WRITTEN REQUEST: Rewrite everything from the line containing "You are a computer-use agent. The width" down to the end of the records, substituting "Prompt" for "Instruction" and leaving the rest unchanged.

[Item coordinate data]
• • • •

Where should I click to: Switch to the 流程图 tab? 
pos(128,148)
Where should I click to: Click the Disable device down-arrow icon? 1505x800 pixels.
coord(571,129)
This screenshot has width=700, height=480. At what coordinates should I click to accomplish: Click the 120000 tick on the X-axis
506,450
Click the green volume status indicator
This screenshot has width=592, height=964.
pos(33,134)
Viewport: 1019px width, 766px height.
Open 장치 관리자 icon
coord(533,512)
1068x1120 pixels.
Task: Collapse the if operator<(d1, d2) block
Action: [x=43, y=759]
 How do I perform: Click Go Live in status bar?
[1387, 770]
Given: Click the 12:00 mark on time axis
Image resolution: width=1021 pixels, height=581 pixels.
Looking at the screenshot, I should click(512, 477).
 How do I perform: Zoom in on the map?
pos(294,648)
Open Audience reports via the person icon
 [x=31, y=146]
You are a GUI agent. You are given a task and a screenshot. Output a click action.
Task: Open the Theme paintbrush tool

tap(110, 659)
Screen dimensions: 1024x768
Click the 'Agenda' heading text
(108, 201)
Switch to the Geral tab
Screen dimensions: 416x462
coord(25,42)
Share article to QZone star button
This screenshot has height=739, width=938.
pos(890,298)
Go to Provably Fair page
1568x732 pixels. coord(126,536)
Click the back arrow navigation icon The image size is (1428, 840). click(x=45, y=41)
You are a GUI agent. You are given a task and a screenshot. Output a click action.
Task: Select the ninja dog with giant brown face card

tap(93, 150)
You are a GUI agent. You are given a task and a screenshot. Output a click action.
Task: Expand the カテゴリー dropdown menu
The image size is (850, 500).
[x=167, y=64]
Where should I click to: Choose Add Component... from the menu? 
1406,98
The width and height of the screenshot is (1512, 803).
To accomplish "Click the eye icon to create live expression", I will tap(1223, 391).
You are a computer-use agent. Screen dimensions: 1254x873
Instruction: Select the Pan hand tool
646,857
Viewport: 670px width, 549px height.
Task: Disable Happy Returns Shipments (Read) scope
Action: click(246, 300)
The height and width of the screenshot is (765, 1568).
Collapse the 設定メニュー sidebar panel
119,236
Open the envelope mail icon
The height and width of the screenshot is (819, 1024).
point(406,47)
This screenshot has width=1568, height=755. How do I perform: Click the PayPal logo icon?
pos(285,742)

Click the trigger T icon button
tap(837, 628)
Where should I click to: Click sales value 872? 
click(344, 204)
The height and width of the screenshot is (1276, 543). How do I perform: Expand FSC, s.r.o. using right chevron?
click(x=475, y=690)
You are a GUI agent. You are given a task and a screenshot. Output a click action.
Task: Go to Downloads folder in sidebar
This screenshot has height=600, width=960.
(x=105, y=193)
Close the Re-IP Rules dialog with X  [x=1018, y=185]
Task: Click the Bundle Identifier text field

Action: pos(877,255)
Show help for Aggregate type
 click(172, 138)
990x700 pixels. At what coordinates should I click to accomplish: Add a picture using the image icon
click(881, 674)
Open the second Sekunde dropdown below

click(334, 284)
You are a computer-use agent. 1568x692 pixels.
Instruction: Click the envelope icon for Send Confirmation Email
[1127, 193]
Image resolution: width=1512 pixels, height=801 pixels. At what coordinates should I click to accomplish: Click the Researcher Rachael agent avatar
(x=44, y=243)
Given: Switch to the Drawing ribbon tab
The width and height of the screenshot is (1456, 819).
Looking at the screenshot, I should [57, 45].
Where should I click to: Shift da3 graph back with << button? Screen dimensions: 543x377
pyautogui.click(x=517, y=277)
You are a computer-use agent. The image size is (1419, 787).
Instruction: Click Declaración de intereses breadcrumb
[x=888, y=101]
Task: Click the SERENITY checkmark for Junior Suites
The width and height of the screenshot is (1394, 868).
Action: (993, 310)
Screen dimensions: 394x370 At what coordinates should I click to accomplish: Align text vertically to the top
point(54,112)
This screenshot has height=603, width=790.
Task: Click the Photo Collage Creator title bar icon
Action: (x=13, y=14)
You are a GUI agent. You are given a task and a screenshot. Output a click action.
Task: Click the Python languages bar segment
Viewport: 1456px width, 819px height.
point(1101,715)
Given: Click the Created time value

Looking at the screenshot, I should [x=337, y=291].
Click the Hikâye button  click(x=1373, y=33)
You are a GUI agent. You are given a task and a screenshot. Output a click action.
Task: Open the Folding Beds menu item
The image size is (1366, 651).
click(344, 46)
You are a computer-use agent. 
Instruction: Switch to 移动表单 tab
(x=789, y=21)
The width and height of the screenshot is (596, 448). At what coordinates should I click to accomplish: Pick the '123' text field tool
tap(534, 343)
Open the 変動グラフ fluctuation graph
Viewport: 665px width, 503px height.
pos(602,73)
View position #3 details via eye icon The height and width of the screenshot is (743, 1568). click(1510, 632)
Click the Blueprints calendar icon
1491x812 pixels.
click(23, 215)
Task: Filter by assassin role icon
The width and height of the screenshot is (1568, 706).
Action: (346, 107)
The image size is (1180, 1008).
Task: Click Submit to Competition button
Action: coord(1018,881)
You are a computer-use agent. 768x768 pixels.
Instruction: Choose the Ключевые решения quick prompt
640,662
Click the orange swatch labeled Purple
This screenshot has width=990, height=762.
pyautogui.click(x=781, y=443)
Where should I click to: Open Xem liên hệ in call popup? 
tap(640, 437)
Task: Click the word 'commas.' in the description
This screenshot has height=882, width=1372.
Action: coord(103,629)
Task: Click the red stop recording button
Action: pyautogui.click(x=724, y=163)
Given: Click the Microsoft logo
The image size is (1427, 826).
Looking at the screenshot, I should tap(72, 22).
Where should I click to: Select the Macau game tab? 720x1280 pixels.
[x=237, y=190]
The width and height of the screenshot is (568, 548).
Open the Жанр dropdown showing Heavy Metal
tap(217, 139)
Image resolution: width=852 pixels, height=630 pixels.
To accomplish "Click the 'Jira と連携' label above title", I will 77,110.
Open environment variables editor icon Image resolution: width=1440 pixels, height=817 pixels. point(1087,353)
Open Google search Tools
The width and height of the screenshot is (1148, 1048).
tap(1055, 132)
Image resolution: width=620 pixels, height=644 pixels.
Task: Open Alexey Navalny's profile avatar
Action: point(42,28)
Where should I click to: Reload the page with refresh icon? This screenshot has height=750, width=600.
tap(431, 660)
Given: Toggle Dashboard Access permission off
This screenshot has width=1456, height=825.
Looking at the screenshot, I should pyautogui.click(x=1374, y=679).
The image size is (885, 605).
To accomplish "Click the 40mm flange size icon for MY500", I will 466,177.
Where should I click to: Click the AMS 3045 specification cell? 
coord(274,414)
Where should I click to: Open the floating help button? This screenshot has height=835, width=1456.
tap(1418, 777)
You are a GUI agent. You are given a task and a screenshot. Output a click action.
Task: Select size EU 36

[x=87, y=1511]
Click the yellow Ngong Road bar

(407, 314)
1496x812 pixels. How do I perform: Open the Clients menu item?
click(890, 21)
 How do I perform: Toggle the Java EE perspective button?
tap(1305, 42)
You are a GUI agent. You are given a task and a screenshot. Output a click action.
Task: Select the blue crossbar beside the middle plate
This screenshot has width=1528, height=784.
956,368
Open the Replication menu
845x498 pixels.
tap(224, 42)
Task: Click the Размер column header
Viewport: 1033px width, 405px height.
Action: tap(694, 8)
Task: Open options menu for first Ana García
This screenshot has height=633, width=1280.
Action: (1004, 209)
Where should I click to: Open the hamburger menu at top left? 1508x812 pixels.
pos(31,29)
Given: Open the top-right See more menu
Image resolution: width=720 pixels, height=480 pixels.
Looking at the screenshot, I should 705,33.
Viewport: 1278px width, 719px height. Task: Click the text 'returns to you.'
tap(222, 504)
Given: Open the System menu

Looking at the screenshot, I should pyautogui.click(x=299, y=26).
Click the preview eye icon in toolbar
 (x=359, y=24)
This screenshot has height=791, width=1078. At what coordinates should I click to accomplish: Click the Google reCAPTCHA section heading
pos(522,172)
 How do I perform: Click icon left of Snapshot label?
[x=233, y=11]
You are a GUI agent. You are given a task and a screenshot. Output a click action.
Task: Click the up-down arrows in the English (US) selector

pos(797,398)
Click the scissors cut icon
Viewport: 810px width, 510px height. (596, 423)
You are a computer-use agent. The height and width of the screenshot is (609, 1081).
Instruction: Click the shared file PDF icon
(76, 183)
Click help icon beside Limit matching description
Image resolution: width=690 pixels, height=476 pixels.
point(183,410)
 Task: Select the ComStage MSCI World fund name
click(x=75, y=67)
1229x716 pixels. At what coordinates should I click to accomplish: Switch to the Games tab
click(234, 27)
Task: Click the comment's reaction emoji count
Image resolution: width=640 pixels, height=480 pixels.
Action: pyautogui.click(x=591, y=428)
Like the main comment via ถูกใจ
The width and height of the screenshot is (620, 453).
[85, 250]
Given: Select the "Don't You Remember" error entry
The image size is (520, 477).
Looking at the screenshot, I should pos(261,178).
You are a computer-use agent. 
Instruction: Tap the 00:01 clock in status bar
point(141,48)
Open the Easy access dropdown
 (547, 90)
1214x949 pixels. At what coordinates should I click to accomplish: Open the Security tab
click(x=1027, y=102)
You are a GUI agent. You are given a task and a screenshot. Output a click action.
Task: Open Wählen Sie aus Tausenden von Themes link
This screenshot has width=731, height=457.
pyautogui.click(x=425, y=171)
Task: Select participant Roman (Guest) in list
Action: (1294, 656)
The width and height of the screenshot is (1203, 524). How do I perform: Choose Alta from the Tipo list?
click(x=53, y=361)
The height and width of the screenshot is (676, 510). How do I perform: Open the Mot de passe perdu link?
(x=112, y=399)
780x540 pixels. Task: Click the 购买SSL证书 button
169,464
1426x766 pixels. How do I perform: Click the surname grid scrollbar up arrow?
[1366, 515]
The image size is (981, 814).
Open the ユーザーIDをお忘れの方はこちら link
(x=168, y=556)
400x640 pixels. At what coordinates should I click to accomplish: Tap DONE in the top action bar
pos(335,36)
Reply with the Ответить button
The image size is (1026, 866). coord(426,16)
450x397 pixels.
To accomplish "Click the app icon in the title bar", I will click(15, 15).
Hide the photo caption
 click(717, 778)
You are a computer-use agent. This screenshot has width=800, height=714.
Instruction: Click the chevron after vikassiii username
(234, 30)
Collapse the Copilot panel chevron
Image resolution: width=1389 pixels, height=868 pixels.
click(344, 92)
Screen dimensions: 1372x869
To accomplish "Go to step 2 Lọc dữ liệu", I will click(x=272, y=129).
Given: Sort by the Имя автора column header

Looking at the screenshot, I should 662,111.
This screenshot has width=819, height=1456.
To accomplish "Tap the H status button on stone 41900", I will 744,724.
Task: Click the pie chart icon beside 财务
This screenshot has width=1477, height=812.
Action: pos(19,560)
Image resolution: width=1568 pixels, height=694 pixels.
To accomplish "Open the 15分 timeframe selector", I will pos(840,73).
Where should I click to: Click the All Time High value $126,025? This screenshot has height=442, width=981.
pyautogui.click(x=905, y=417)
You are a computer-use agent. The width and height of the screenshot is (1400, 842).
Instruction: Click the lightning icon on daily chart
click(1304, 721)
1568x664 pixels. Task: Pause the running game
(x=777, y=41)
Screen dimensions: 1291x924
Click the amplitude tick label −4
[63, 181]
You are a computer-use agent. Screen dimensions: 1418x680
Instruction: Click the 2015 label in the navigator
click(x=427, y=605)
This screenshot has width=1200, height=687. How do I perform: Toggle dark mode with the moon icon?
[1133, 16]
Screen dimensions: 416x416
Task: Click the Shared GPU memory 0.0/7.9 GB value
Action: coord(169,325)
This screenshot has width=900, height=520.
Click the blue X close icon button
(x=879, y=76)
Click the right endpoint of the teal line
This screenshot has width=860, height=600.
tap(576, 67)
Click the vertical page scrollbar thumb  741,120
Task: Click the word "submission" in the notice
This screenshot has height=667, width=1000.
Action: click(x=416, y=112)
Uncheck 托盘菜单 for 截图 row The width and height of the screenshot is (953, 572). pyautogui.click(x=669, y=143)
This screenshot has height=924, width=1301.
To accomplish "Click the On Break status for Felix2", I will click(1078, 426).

• • • •

ANSWER TO THIS EXERCISE:
You are a computer-use agent. The width and height of the screenshot is (1400, 842).
Prompt: Click the lightning icon on daily chart
click(1304, 721)
1568x664 pixels. Task: Pause the running game
(x=777, y=41)
Screen dimensions: 1291x924
Click the amplitude tick label −4
[63, 181]
You are a computer-use agent. Screen dimensions: 1418x680
Prompt: Click the 2015 label in the navigator
click(x=427, y=605)
This screenshot has width=1200, height=687. How do I perform: Toggle dark mode with the moon icon?
[1133, 16]
Screen dimensions: 416x416
Task: Click the Shared GPU memory 0.0/7.9 GB value
Action: coord(169,325)
This screenshot has width=900, height=520.
Click the blue X close icon button
(x=879, y=76)
Click the right endpoint of the teal line
This screenshot has width=860, height=600.
tap(576, 67)
Click the vertical page scrollbar thumb  741,120
Task: Click the word "submission" in the notice
This screenshot has height=667, width=1000.
Action: click(x=416, y=112)
Uncheck 托盘菜单 for 截图 row The width and height of the screenshot is (953, 572). pyautogui.click(x=669, y=143)
This screenshot has height=924, width=1301.
To accomplish "Click the On Break status for Felix2", I will click(1078, 426).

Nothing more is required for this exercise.